Abstract
All unconventional gas plays rely on the presence of natural fractures to enhance or create permeability in the reservoir. Fractures cause significant, measureable changes in 3D seismic data. These changes appear as variations in seismic amplitudes and velocities with shot-receiver azimuth and are known as seismic azimuthal anisotropy.
Examples of the seismic identification of fractures are shown for a Mannville Coal and gas shale from Alberta, and the tight gas sands of the Pinedale Field in Wyoming, which is an analog to Alberta's Deep Basin. In the latter example, seismic fracture estimates are shown to be the best predictors of well EUR (Estimated Ultimate Recoverable) and therefore they are used to predict EUR in 3D.

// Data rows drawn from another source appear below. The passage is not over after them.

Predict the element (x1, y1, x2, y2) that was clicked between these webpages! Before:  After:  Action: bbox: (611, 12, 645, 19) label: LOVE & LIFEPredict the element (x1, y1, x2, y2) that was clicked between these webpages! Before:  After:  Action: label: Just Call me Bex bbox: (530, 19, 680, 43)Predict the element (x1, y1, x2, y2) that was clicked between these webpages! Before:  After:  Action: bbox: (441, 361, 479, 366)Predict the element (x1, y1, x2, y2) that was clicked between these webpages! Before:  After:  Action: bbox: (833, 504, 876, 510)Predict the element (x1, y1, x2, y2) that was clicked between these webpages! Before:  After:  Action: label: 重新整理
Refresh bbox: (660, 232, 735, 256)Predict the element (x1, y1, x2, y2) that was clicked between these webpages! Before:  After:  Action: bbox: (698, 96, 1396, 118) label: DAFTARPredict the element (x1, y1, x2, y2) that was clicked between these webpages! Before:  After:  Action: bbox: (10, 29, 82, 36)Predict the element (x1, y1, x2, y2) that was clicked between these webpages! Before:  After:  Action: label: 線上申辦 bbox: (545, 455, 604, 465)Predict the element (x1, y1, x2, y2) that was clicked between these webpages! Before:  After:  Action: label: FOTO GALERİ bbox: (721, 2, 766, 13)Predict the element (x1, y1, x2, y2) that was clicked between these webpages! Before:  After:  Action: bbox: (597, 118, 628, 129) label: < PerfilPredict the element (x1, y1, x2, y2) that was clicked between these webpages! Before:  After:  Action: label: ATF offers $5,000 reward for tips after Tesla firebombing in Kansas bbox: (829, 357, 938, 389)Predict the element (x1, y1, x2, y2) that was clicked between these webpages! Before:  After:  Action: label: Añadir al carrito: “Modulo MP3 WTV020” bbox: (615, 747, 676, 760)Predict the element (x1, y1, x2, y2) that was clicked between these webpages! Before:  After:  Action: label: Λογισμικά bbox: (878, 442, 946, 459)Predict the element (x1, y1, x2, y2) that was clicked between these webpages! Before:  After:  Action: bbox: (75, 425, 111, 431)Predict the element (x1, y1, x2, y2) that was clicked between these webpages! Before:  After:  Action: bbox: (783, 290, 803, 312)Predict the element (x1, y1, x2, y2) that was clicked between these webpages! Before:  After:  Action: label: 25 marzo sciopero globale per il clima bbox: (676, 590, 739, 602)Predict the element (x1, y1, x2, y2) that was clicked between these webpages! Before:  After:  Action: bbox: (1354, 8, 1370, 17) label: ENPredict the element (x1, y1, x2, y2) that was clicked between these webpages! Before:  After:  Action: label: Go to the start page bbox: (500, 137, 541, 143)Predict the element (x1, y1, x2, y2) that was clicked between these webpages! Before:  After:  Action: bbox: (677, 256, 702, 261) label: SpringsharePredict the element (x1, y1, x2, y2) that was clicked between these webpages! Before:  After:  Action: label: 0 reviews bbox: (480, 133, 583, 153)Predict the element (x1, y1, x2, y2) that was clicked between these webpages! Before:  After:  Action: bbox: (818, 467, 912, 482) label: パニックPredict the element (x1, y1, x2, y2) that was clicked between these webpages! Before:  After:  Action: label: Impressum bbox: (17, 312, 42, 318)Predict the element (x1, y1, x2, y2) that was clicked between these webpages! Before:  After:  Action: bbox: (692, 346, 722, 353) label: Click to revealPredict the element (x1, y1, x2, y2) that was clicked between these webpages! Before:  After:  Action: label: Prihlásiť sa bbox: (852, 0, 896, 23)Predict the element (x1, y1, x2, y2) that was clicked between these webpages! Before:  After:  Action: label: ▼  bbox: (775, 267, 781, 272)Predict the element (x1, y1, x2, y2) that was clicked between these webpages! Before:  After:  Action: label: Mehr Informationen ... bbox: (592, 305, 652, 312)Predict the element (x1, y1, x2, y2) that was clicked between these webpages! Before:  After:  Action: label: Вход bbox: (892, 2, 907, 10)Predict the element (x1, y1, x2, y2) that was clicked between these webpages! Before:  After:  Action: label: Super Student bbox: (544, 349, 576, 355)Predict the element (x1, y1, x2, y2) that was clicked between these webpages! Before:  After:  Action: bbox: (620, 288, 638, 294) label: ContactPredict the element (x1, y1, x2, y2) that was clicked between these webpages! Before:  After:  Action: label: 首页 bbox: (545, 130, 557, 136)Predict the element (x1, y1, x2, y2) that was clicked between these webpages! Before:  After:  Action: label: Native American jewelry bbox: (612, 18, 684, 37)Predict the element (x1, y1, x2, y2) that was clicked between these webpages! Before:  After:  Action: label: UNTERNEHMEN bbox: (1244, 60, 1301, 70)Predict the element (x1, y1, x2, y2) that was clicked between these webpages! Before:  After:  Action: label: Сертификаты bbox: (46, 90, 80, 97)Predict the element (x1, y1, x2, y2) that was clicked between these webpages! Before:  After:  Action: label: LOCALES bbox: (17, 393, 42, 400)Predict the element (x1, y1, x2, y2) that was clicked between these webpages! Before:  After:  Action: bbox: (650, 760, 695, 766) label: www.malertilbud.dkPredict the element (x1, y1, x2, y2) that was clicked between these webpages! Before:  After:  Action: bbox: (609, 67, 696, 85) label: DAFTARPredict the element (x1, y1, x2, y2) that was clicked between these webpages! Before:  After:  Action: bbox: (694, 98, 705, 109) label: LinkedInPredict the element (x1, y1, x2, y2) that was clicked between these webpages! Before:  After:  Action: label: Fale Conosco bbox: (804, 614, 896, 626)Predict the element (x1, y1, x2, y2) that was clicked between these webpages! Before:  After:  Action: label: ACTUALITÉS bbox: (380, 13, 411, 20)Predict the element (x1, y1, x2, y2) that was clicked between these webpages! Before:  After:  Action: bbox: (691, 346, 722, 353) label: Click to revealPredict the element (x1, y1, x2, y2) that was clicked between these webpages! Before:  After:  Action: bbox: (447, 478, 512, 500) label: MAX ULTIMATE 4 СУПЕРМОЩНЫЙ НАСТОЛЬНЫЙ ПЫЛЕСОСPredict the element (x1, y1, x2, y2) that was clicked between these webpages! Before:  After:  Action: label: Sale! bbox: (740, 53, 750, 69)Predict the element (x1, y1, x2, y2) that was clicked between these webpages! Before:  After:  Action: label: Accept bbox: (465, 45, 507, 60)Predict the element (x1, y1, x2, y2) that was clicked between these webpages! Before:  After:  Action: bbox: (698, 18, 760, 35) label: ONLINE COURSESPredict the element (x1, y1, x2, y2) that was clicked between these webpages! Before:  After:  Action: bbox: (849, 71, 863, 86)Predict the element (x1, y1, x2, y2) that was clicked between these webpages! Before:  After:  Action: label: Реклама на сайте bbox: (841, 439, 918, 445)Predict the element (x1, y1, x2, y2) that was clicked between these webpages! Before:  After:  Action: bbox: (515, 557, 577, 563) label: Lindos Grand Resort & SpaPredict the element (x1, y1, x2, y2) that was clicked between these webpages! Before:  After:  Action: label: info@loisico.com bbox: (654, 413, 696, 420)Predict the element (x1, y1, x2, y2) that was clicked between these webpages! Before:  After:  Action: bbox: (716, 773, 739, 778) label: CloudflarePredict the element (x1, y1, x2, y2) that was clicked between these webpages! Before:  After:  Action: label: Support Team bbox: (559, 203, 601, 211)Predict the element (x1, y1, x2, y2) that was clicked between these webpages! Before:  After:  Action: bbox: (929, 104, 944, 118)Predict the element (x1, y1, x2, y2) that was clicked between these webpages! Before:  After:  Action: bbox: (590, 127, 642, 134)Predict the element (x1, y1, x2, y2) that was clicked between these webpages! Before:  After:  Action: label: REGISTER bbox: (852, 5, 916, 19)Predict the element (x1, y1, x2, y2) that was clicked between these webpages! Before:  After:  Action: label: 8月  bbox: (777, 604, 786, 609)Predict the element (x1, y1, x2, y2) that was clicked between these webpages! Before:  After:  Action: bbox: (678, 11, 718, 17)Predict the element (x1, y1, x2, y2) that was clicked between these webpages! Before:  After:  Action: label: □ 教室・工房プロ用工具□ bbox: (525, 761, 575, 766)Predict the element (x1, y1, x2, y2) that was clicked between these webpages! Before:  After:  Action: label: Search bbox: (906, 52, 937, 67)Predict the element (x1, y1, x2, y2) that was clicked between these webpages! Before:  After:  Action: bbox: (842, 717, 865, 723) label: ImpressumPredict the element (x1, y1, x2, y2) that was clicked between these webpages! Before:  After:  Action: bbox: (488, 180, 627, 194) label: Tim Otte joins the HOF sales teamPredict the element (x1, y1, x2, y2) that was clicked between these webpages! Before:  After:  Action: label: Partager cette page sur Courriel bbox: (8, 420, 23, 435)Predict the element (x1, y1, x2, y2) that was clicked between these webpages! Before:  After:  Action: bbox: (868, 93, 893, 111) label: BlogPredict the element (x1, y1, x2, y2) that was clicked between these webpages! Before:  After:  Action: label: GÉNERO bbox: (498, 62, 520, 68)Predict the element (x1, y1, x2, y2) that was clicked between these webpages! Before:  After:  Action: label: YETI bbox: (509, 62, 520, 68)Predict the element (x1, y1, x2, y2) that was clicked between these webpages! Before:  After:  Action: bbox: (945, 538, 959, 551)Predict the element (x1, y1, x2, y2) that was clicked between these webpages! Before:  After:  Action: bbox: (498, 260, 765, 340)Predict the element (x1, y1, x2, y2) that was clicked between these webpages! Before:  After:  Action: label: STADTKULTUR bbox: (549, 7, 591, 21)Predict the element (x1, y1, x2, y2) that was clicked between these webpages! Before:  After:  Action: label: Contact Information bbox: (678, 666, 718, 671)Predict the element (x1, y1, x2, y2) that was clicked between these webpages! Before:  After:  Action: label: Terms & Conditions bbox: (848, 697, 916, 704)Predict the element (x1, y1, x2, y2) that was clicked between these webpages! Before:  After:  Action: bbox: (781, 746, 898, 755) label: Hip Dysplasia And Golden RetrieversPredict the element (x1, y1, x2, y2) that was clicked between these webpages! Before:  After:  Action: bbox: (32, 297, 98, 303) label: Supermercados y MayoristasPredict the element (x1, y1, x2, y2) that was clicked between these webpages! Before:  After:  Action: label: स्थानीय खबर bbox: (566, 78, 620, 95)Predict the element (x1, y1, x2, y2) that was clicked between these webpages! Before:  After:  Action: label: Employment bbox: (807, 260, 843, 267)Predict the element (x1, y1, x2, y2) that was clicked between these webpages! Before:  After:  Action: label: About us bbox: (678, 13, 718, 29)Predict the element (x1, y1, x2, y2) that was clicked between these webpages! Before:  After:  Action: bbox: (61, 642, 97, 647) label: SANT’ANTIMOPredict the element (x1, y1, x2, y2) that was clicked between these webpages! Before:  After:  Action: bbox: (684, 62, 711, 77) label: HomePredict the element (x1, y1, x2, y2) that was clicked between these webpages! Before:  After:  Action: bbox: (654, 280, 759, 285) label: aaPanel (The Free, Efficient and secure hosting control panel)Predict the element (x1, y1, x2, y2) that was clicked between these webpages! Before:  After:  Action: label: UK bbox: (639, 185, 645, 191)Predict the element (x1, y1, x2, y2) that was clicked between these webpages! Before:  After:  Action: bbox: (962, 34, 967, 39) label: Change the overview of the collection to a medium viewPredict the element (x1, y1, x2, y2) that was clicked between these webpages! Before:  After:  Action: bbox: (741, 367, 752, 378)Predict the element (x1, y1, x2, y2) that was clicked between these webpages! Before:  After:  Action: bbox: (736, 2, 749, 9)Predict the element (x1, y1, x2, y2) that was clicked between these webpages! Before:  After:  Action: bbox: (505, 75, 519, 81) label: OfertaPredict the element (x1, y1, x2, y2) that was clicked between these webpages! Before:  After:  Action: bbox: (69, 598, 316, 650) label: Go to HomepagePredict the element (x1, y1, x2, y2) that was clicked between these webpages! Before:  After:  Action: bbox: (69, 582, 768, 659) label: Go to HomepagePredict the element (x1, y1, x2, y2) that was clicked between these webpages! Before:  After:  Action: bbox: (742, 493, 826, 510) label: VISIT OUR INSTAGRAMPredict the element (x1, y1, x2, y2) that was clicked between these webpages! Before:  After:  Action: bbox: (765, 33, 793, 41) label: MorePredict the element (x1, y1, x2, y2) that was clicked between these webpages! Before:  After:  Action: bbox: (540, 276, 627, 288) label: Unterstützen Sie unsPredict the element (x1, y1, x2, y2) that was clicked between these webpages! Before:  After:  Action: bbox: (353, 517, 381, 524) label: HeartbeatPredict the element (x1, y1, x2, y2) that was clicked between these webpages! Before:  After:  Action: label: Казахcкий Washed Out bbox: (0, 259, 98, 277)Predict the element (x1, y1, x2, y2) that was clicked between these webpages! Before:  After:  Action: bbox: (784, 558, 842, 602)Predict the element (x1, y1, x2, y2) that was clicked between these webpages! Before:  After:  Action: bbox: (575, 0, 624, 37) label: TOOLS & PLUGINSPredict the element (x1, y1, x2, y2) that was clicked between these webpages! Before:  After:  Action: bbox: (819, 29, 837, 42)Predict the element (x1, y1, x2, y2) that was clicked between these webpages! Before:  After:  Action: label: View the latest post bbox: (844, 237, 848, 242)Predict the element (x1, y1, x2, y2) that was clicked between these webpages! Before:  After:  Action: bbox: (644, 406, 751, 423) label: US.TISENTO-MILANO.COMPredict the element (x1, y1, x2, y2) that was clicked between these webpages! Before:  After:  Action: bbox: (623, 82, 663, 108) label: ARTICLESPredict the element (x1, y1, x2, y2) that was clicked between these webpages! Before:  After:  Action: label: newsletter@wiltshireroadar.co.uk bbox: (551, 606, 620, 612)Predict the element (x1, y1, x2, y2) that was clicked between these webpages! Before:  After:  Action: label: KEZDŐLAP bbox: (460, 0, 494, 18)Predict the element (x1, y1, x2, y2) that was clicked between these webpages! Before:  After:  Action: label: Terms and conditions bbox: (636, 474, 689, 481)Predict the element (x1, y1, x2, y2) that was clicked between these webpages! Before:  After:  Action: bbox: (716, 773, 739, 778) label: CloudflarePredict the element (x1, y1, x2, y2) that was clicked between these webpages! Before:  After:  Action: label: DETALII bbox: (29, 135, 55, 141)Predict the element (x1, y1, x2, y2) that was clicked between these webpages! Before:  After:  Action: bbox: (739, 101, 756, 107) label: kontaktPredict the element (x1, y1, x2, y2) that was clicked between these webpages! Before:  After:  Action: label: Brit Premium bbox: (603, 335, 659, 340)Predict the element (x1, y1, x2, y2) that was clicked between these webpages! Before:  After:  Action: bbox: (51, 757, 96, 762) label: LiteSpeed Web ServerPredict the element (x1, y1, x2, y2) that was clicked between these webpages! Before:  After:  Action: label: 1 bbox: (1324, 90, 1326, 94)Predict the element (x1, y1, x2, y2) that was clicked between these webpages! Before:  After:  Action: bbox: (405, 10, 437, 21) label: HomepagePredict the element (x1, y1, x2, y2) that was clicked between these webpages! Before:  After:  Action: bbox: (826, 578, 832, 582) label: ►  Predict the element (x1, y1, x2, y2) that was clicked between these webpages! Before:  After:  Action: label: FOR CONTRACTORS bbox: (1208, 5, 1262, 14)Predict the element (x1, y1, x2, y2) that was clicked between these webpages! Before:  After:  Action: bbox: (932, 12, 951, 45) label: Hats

The technology to measure seismic azimuthal anisotropy is now well developed and ready to be used to pinpoint higher producing areas of natural fractures in fractured unconventional gas reservoirs such as tight gas, gas shales and coalbed methane.
Seismic azimuthal anisotropy measurements have achieved a technical success rate for identifying fractures upwards of 80% in unconventional gas plays. This can significantly impact drilling success in areas where success rates are low. These measurements also indicate the probable fracture strike and so, by identifying where the gas is coming from, they can be used to avoid drilling into depleted pools.